(Aim of the exercise): Word for word, give the records again, dropping any picture they hold.

(Pixel coordinate grounding data)

* * *

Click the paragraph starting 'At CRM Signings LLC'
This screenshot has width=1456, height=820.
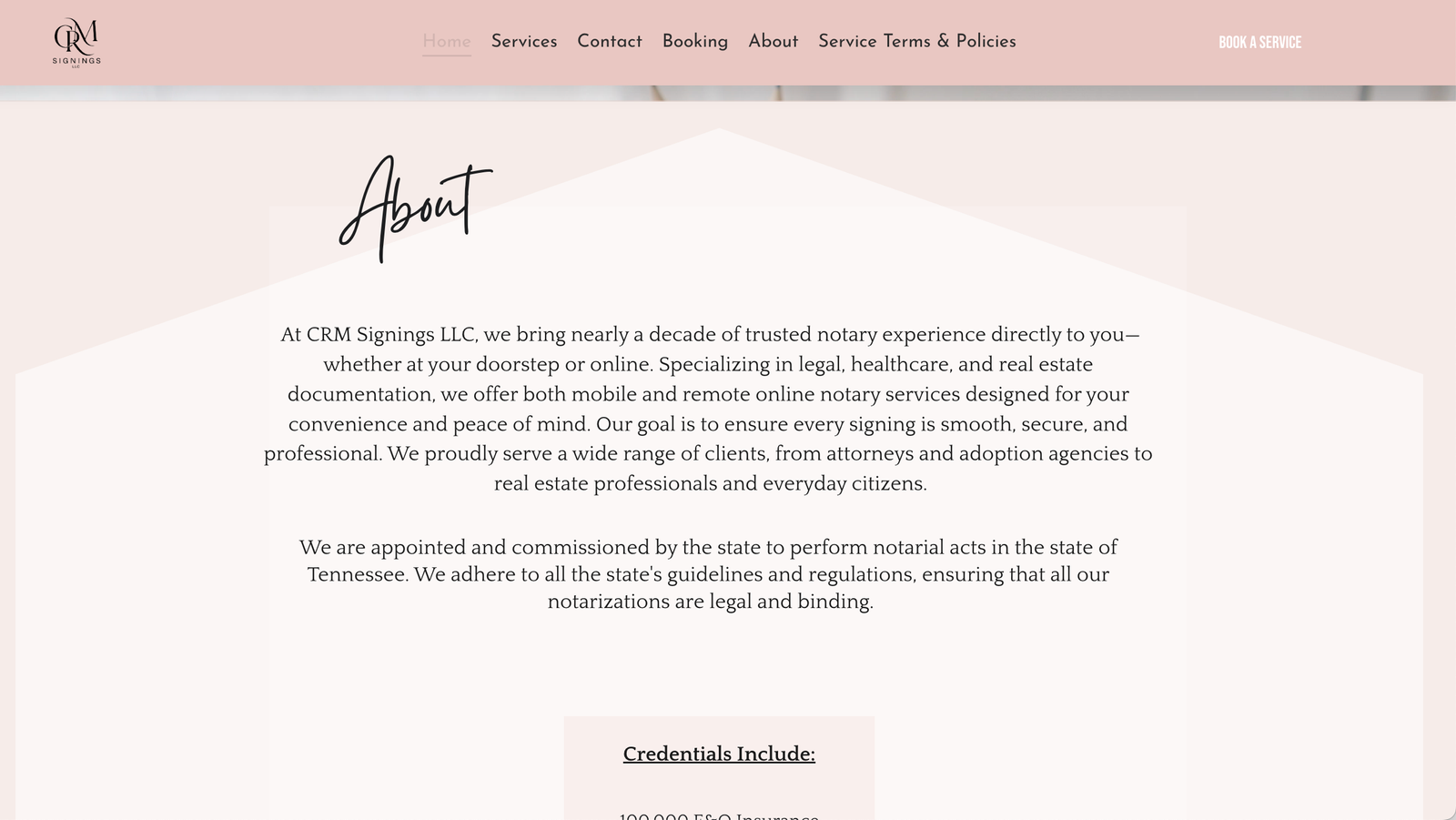point(709,409)
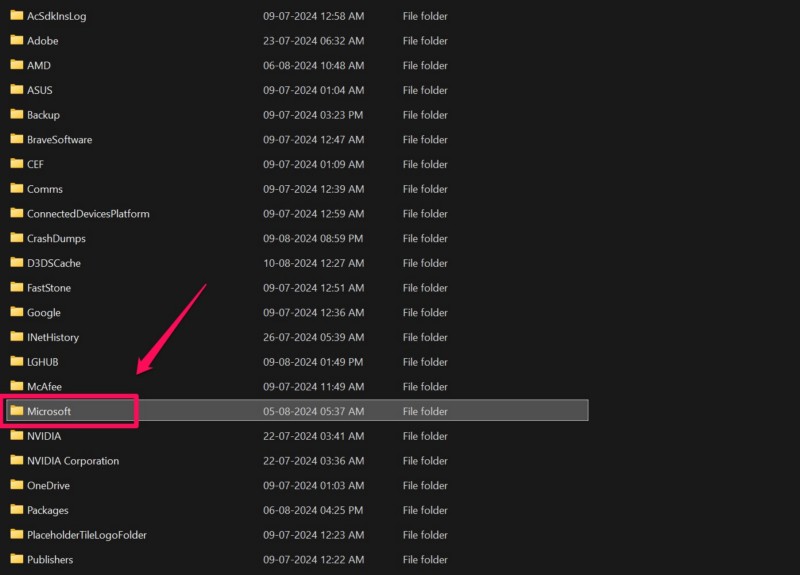The width and height of the screenshot is (800, 575).
Task: Click the folder icon for McAfee
Action: [17, 386]
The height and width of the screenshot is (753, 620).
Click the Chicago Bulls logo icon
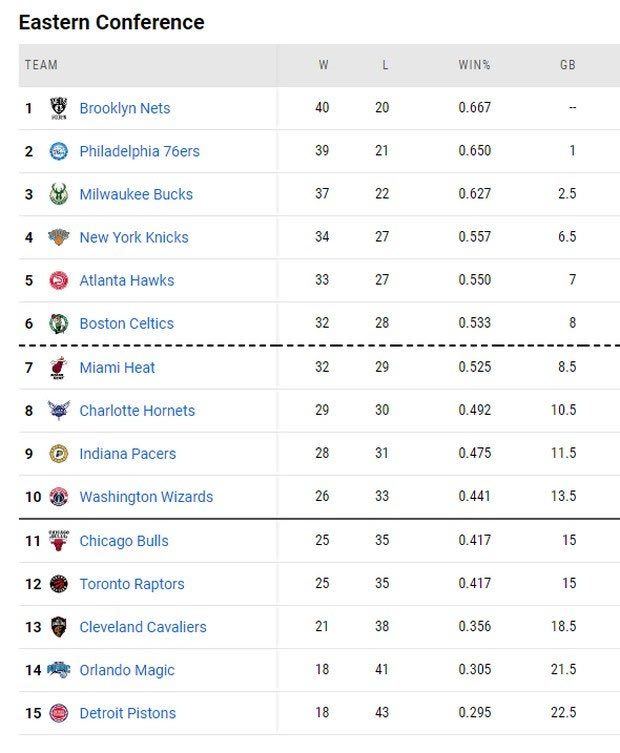pos(59,540)
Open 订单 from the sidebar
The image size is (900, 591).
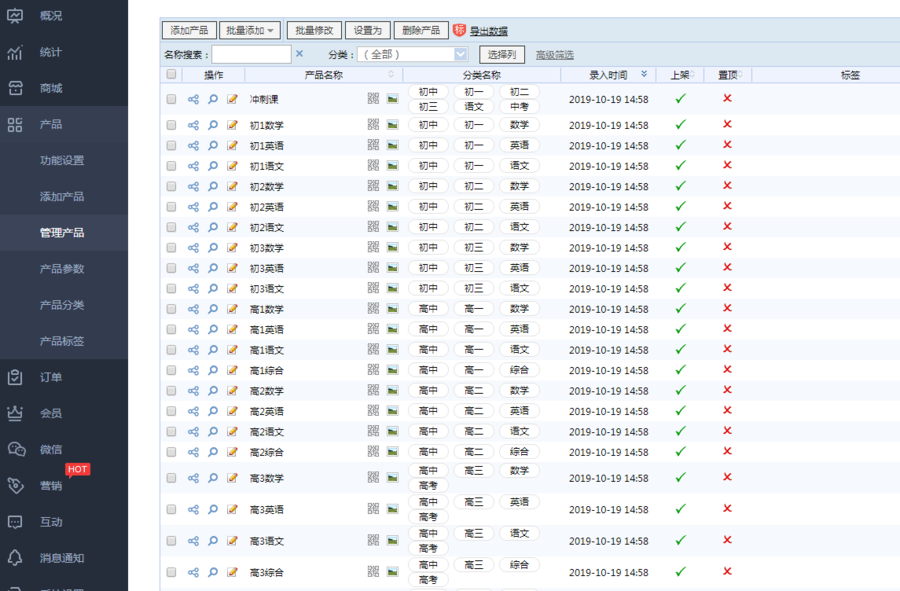click(x=51, y=377)
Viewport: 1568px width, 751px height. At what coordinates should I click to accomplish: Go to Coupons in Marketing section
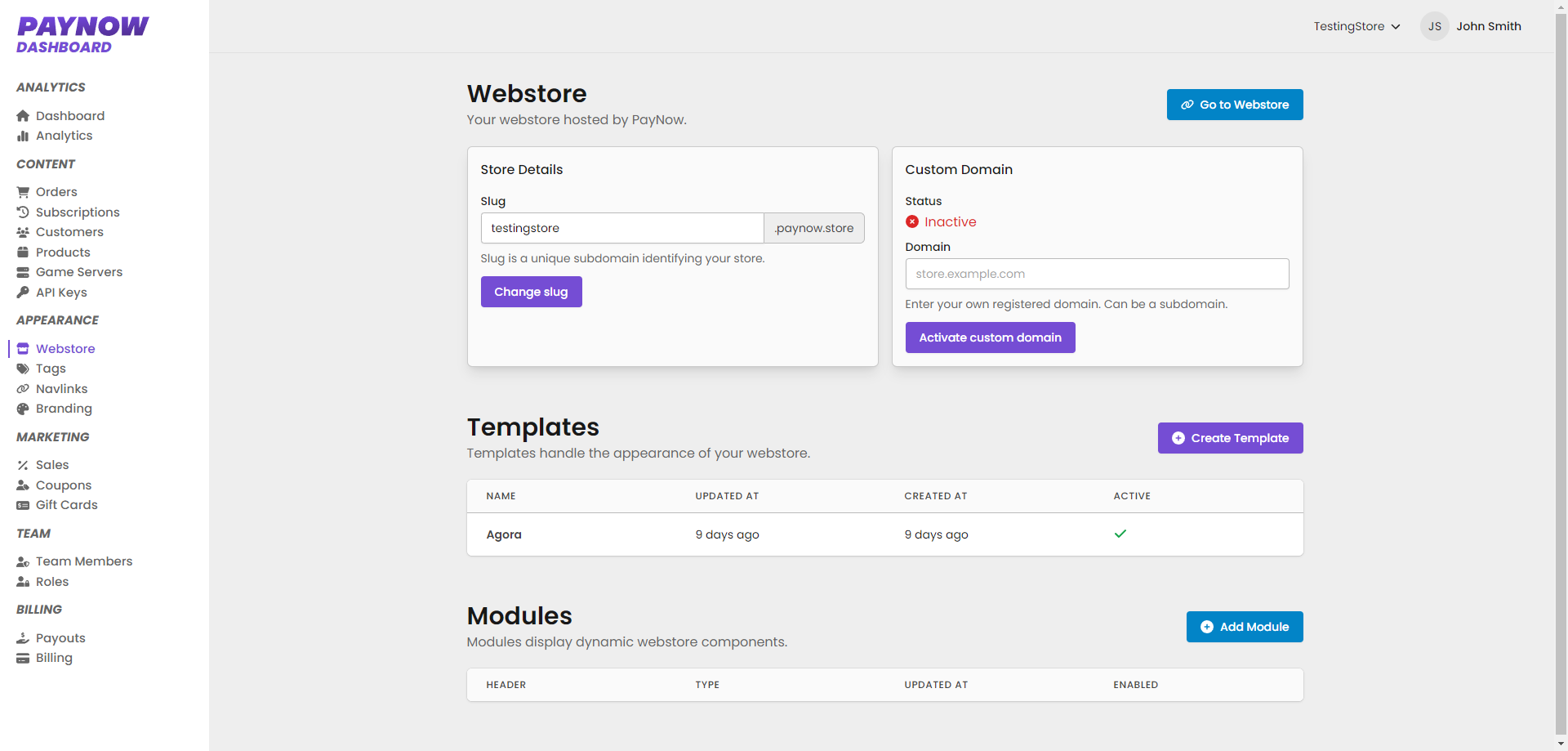(x=64, y=485)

* * *

(Task result):
Click the paragraph starting 'At CRM Signings LLC'
This screenshot has width=1456, height=820.
point(709,409)
The width and height of the screenshot is (800, 575).
Task: Click the folder icon for McAfee
Action: [17, 386]
The height and width of the screenshot is (753, 620).
Click the Chicago Bulls logo icon
pos(59,540)
Open 订单 from the sidebar
The image size is (900, 591).
click(x=51, y=377)
Viewport: 1568px width, 751px height. At what coordinates should I click to accomplish: Go to Coupons in Marketing section
(x=64, y=485)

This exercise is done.